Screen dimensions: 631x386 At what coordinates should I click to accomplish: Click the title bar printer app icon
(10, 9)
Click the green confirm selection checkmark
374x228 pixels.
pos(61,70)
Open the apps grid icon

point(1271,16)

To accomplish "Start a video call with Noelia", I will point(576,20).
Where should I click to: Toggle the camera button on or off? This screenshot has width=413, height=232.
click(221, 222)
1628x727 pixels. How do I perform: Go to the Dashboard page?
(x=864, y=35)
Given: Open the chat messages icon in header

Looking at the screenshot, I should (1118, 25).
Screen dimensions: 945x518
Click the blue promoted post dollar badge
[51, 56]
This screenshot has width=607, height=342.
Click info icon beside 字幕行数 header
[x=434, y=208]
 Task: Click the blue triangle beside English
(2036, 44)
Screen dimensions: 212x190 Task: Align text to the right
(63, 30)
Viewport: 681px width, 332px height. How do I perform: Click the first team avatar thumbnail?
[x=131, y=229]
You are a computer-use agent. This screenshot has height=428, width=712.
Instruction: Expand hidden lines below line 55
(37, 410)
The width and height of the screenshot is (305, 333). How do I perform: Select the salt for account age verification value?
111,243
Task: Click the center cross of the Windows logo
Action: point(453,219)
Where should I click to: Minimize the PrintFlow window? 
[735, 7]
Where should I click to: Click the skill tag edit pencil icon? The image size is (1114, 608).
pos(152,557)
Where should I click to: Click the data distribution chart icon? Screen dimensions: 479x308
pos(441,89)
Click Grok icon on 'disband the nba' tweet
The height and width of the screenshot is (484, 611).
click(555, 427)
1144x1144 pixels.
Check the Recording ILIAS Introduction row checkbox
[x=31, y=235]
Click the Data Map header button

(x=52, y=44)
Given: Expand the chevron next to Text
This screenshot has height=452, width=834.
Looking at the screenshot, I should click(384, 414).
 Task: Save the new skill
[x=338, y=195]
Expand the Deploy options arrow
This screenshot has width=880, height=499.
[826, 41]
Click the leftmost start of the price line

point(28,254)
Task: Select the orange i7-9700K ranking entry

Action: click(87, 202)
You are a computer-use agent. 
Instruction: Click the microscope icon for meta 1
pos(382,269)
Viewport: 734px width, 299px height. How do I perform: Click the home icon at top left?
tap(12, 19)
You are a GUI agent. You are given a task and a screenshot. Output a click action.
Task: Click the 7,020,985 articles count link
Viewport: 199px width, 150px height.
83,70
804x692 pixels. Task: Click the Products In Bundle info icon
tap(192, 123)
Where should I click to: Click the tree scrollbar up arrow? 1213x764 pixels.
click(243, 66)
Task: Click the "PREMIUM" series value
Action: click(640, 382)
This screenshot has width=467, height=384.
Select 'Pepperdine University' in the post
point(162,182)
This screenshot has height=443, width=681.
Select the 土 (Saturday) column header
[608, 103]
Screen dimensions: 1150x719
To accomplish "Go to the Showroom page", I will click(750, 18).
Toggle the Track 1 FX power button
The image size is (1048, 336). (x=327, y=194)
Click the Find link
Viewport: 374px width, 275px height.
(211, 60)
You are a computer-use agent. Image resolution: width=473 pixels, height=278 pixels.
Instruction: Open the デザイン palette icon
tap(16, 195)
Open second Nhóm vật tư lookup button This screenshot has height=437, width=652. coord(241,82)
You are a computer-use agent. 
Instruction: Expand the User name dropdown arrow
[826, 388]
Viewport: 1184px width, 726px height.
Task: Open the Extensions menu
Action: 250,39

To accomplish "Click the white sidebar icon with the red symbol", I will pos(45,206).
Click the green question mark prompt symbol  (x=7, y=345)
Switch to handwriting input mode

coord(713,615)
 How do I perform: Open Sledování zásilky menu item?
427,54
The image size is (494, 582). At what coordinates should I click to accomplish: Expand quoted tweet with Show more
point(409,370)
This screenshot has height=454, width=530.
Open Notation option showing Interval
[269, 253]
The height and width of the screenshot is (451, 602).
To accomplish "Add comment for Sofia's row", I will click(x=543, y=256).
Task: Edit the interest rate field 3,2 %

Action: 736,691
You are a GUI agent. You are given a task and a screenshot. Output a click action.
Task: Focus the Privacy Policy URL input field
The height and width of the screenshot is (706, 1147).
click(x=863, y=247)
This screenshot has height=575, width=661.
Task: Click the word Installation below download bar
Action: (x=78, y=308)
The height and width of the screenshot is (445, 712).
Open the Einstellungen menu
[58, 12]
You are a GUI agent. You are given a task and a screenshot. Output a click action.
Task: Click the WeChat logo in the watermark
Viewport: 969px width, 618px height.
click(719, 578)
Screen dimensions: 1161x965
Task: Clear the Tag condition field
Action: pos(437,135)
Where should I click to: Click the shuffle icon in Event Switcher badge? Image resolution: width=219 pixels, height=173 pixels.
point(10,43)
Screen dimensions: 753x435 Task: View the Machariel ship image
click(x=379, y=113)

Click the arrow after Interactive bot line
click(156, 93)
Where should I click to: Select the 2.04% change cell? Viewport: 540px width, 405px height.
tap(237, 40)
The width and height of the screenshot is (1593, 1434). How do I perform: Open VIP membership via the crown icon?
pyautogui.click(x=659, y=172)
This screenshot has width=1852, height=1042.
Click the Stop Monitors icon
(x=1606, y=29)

## [Stated exercise]
Render every item above as a numbered list, omitting the blank lines.

## [Solution to this exercise]
1. Screen dimensions: 631x386 At what coordinates should I click to accomplish: Click the title bar printer app icon
2. (10, 9)
3. Click the green confirm selection checkmark
4. 374x228 pixels.
5. pos(61,70)
6. Open the apps grid icon
7. point(1271,16)
8. To accomplish "Start a video call with Noelia", I will point(576,20).
9. Where should I click to: Toggle the camera button on or off? This screenshot has width=413, height=232.
10. click(221, 222)
11. 1628x727 pixels. How do I perform: Go to the Dashboard page?
12. (x=864, y=35)
13. Given: Open the chat messages icon in header
14. Looking at the screenshot, I should (1118, 25).
15. Screen dimensions: 945x518
16. Click the blue promoted post dollar badge
17. [51, 56]
18. This screenshot has width=607, height=342.
19. Click info icon beside 字幕行数 header
20. [x=434, y=208]
21.  Task: Click the blue triangle beside English
22. (2036, 44)
23. Screen dimensions: 212x190 Task: Align text to the right
24. (63, 30)
25. Viewport: 681px width, 332px height. How do I perform: Click the first team avatar thumbnail?
26. [x=131, y=229]
27. You are a computer-use agent. This screenshot has height=428, width=712.
28. Instruction: Expand hidden lines below line 55
29. (37, 410)
30. The width and height of the screenshot is (305, 333). How do I perform: Select the salt for account age verification value?
31. 111,243
32. Task: Click the center cross of the Windows logo
33. Action: point(453,219)
34. Where should I click to: Minimize the PrintFlow window? 
35. [735, 7]
36. Where should I click to: Click the skill tag edit pencil icon? The image size is (1114, 608).
37. pos(152,557)
38. Where should I click to: Click the data distribution chart icon? Screen dimensions: 479x308
39. pos(441,89)
40. Click Grok icon on 'disband the nba' tweet
41. The height and width of the screenshot is (484, 611).
42. click(555, 427)
43. 1144x1144 pixels.
44. Check the Recording ILIAS Introduction row checkbox
45. [x=31, y=235]
46. Click the Data Map header button
47. (x=52, y=44)
48. Given: Expand the chevron next to Text
49. This screenshot has height=452, width=834.
50. Looking at the screenshot, I should click(384, 414).
51.  Task: Save the new skill
52. [x=338, y=195]
53. Expand the Deploy options arrow
54. This screenshot has width=880, height=499.
55. [826, 41]
56. Click the leftmost start of the price line
57. point(28,254)
58. Task: Select the orange i7-9700K ranking entry
59. Action: click(87, 202)
60. You are a computer-use agent. 
61. Instruction: Click the microscope icon for meta 1
62. pos(382,269)
63. Viewport: 734px width, 299px height. How do I perform: Click the home icon at top left?
64. tap(12, 19)
65. You are a GUI agent. You are given a task and a screenshot. Output a click action.
66. Task: Click the 7,020,985 articles count link
67. Viewport: 199px width, 150px height.
68. 83,70
69. 804x692 pixels. Task: Click the Products In Bundle info icon
70. tap(192, 123)
71. Where should I click to: Click the tree scrollbar up arrow? 1213x764 pixels.
72. click(243, 66)
73. Task: Click the "PREMIUM" series value
74. Action: click(640, 382)
75. This screenshot has width=467, height=384.
76. Select 'Pepperdine University' in the post
77. point(162,182)
78. This screenshot has height=443, width=681.
79. Select the 土 (Saturday) column header
80. [608, 103]
81. Screen dimensions: 1150x719
82. To accomplish "Go to the Showroom page", I will click(750, 18).
83. Toggle the Track 1 FX power button
84. The image size is (1048, 336). (x=327, y=194)
85. Click the Find link
86. Viewport: 374px width, 275px height.
87. (211, 60)
88. You are a computer-use agent. Image resolution: width=473 pixels, height=278 pixels.
89. Instruction: Open the デザイン palette icon
90. tap(16, 195)
91. Open second Nhóm vật tư lookup button This screenshot has height=437, width=652. coord(241,82)
92. You are a computer-use agent. 
93. Instruction: Expand the User name dropdown arrow
94. [826, 388]
95. Viewport: 1184px width, 726px height.
96. Task: Open the Extensions menu
97. Action: 250,39
98. To accomplish "Click the white sidebar icon with the red symbol", I will pos(45,206).
99. Click the green question mark prompt symbol  (x=7, y=345)
100. Switch to handwriting input mode
101. coord(713,615)
102.  How do I perform: Open Sledování zásilky menu item?
103. 427,54
104. The image size is (494, 582). At what coordinates should I click to accomplish: Expand quoted tweet with Show more
105. point(409,370)
106. This screenshot has height=454, width=530.
107. Open Notation option showing Interval
108. [269, 253]
109. The height and width of the screenshot is (451, 602).
110. To accomplish "Add comment for Sofia's row", I will click(x=543, y=256).
111. Task: Edit the interest rate field 3,2 %
112. Action: 736,691
113. You are a GUI agent. You are given a task and a screenshot. Output a click action.
114. Task: Focus the Privacy Policy URL input field
115. The height and width of the screenshot is (706, 1147).
116. click(x=863, y=247)
117. This screenshot has height=575, width=661.
118. Task: Click the word Installation below download bar
119. Action: (x=78, y=308)
120. The height and width of the screenshot is (445, 712).
121. Open the Einstellungen menu
122. [58, 12]
123. You are a GUI agent. You are given a task and a screenshot. Output a click action.
124. Task: Click the WeChat logo in the watermark
125. Viewport: 969px width, 618px height.
126. click(719, 578)
127. Screen dimensions: 1161x965
128. Task: Clear the Tag condition field
129. Action: pos(437,135)
130. Where should I click to: Click the shuffle icon in Event Switcher badge? Image resolution: width=219 pixels, height=173 pixels.
131. point(10,43)
132. Screen dimensions: 753x435 Task: View the Machariel ship image
133. click(x=379, y=113)
134. Click the arrow after Interactive bot line
135. click(156, 93)
136. Where should I click to: Select the 2.04% change cell? Viewport: 540px width, 405px height.
137. tap(237, 40)
138. The width and height of the screenshot is (1593, 1434). How do I perform: Open VIP membership via the crown icon?
139. pyautogui.click(x=659, y=172)
140. This screenshot has width=1852, height=1042.
141. Click the Stop Monitors icon
142. (x=1606, y=29)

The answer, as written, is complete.